The Samsung Galaxy Gear, a wearable device, is on display at the Samsung booth at the 2014 International CES at the Las Vegas Convention Center on January 7, 2014 in Las Vegas. Photo: David Becker/Getty Images

The Samsung Galaxy Gear, a wearable device, is on display at the Samsung booth at the 2014 International CES at the Las Vegas Convention Center on January 7, 2014 in Las Vegas. Photo: David Becker/Getty Images

Ugh, wearables. Can we just get Tuesday's Apple keynote over with so we can stop talking about them until the end of Fashion Month? Or forever, for that matter? Probably not, given the amount of time and money that has been spent developing these products. After all, many non-idiots have said that they are going to be a really big deal at some point in the near future. Financial analyst Mary Meeker, whose annual Internet Trends report is revered across the tech industry, made a point of calling out wearables in 2013, which strengthened the category's validity for a lot of people.

According to New York-based research firm CB Insights -- a company that tracks venture capital and angel funding, and then slices the data in search of interesting trends -- investors have fed more than $1.4 billion into startups making wearables over the past five years. A good chunk of that cash -- over $500 million -- was dolled out in 2014. And we still have four months to go. 

But could Tuesday's announcement mark the end of all these little companies trying to make the first wearable on the planet that people want to wear for more than a week? Even if Apple's wearable is the game changer we're all hoping it will be, the potential of the business is broad enough that other players will still have a chance to rise up. (Remember that while a wristband is an obvious vehicle for a technical device, wearables can be many other things.) The researchers at CB actually suggest that Apple's announcement -- combined with the favorable exits this year in the category, particularly Facebook's $2 billion acquisition of Oculus VR -- will spur the development of more products. 

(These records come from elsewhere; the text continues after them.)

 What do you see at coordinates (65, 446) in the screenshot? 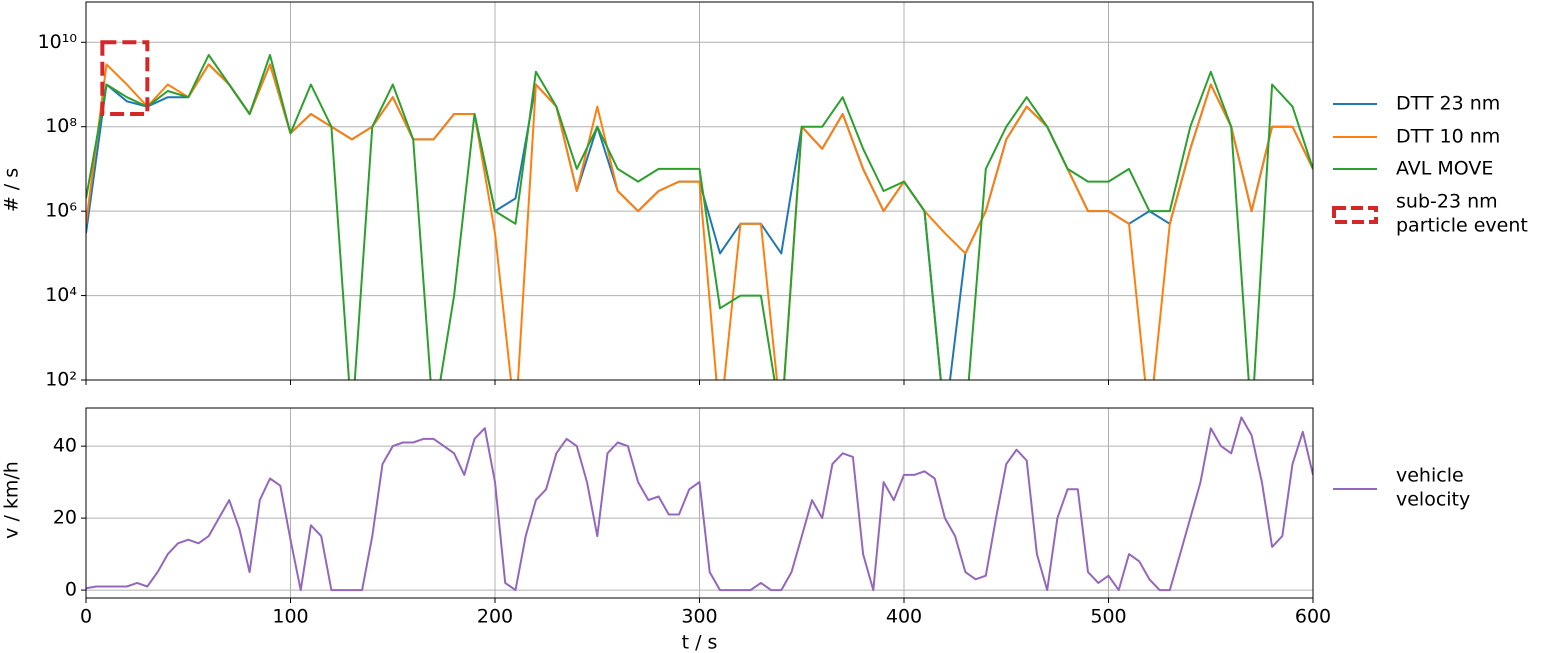
I see `y-tick-label: 40` at bounding box center [65, 446].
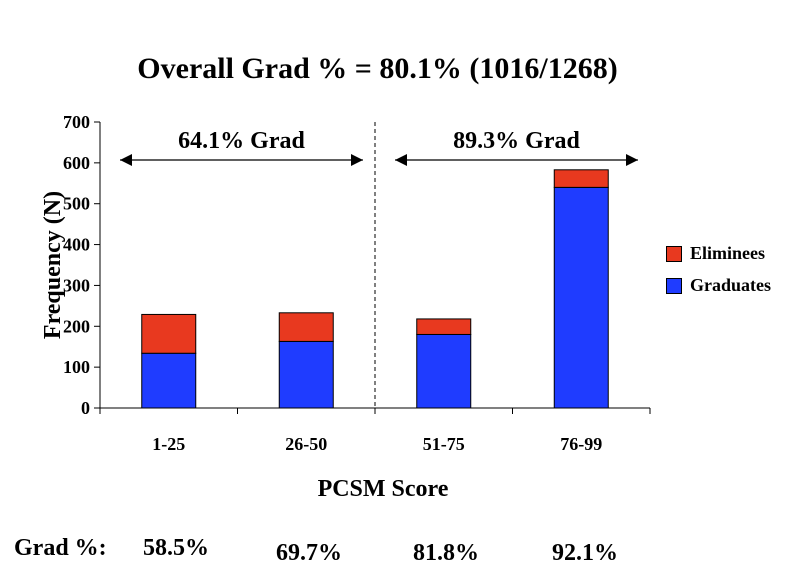 Image resolution: width=799 pixels, height=572 pixels. What do you see at coordinates (76, 326) in the screenshot?
I see `y-tick-label-200: 200` at bounding box center [76, 326].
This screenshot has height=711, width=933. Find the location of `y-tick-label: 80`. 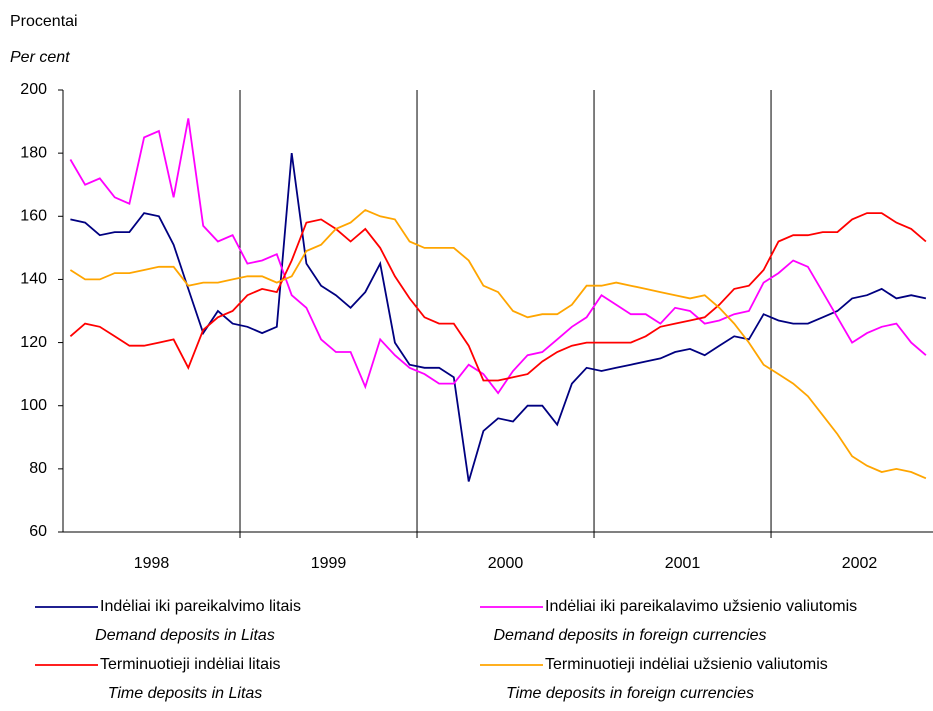

y-tick-label: 80 is located at coordinates (38, 468).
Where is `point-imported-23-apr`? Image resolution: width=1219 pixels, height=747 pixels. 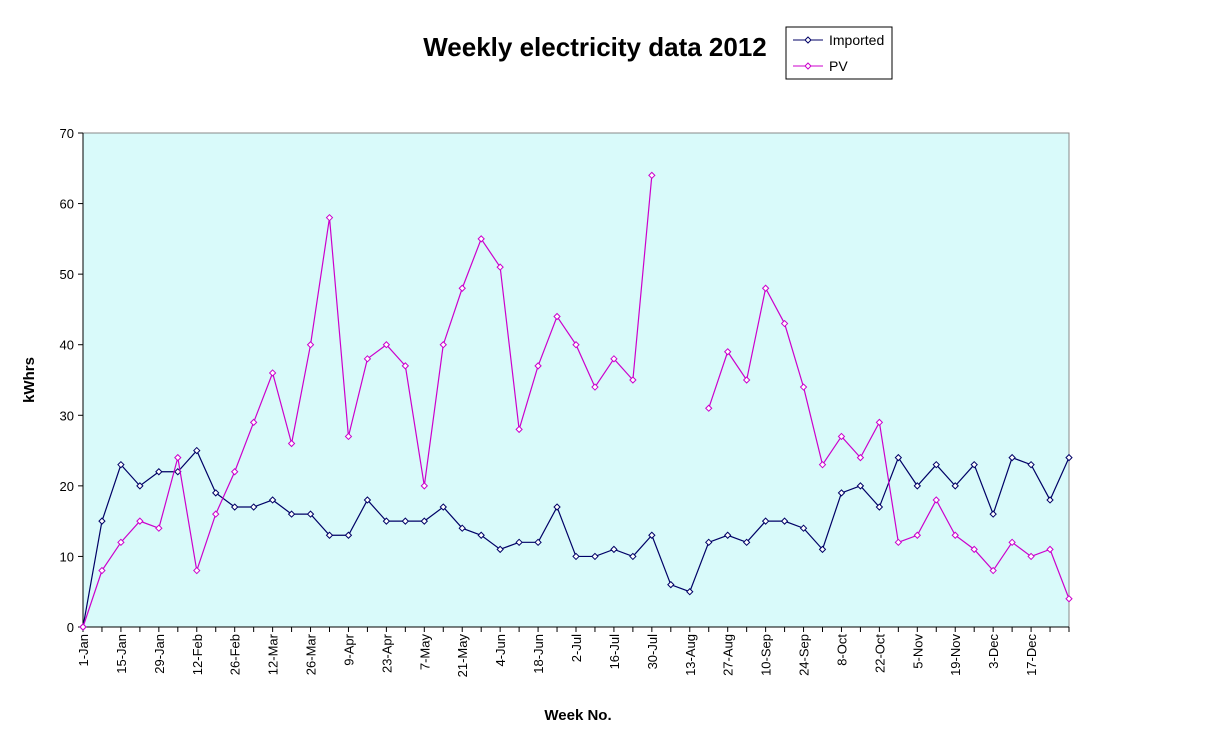
point-imported-23-apr is located at coordinates (386, 521).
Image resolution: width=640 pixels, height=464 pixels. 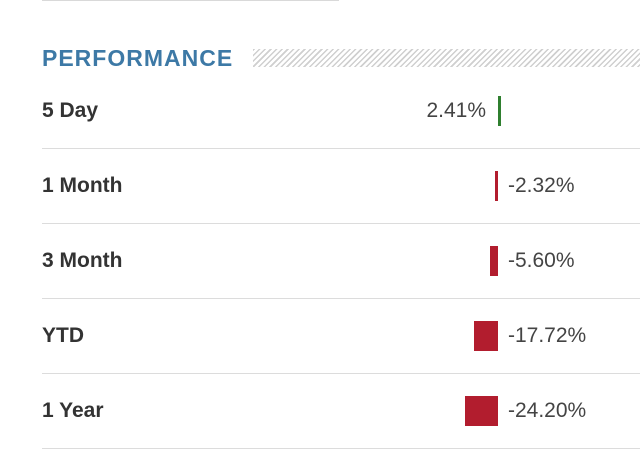 I want to click on top-divider, so click(x=190, y=0).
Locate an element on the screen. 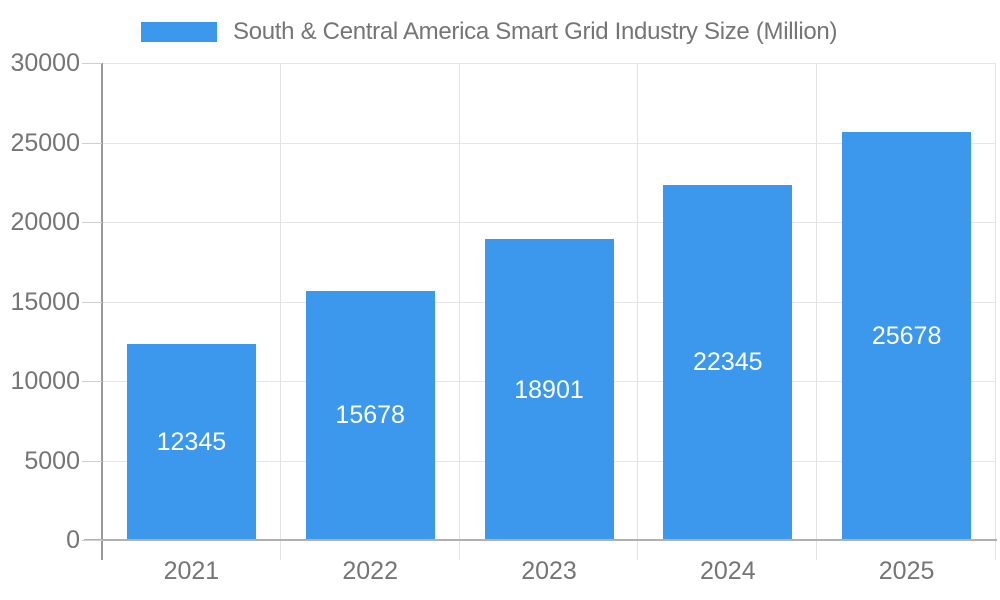 The height and width of the screenshot is (600, 1000). bar-2024: 22345 is located at coordinates (728, 362).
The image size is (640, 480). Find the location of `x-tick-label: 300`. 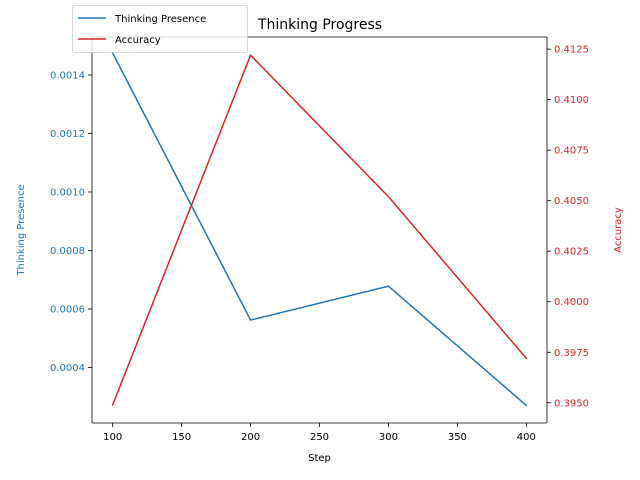

x-tick-label: 300 is located at coordinates (388, 438).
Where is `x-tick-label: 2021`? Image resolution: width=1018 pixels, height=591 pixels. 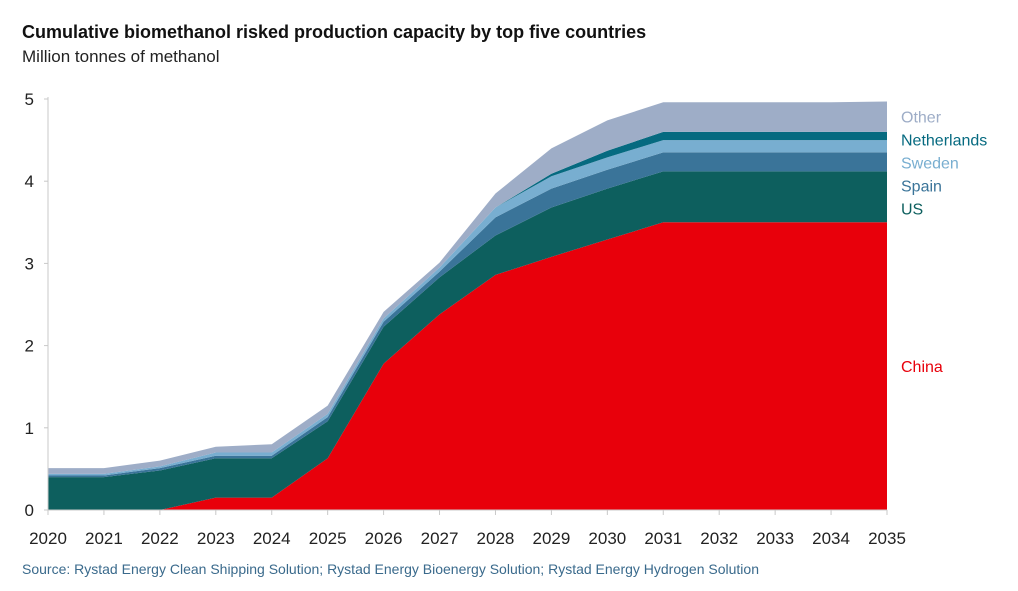 x-tick-label: 2021 is located at coordinates (104, 538).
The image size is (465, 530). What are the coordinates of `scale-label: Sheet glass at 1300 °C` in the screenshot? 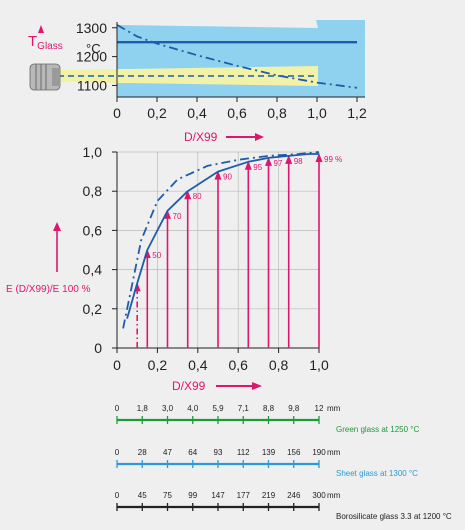 It's located at (377, 474).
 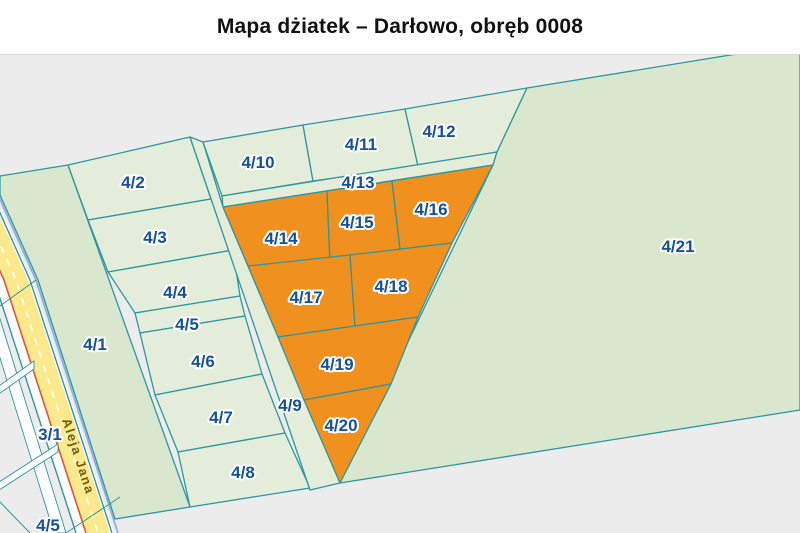 What do you see at coordinates (340, 426) in the screenshot?
I see `parcel-label-4-20: 4/20` at bounding box center [340, 426].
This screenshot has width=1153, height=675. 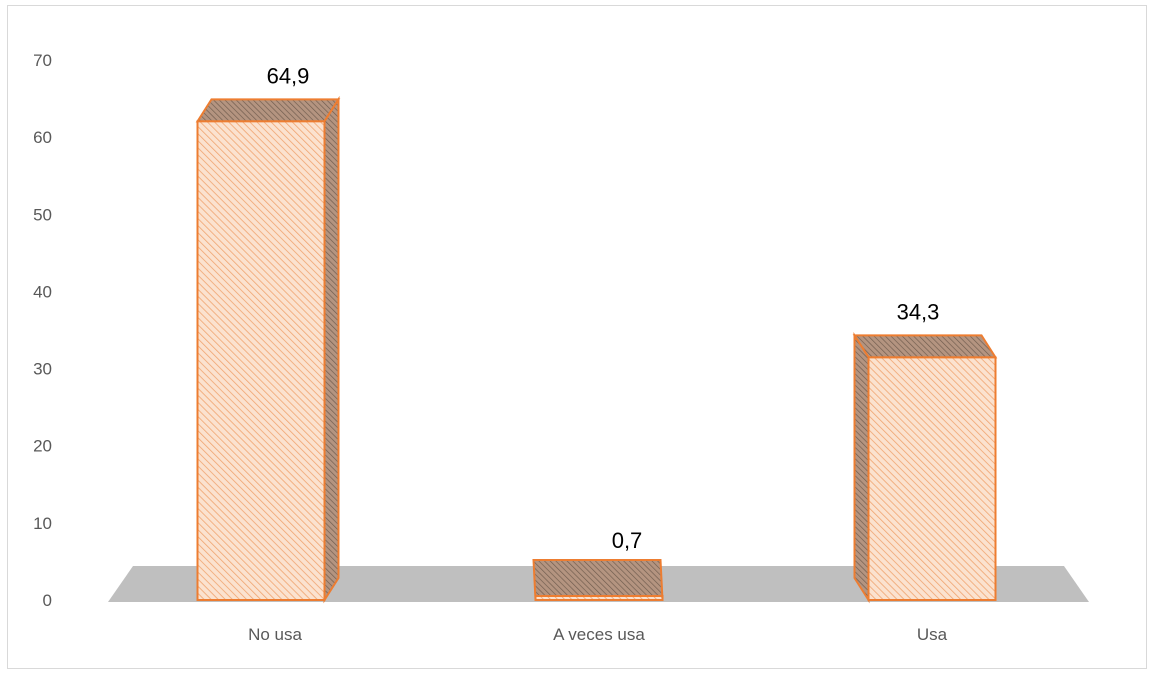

What will likely change post-iThingy is the way that the money is distributed. CB says that the majority of the financing that has occurred over the past three years went to early stage businesses. If Apple's wearable is instantly successful, new startups are going to have to prove that they can compete, either by designing something better or completely different. And they'll likely need to sell a good amount of products before anyone offers them a hefty investment. So, expect more Kickstarter campaigns, as if there weren't enough already.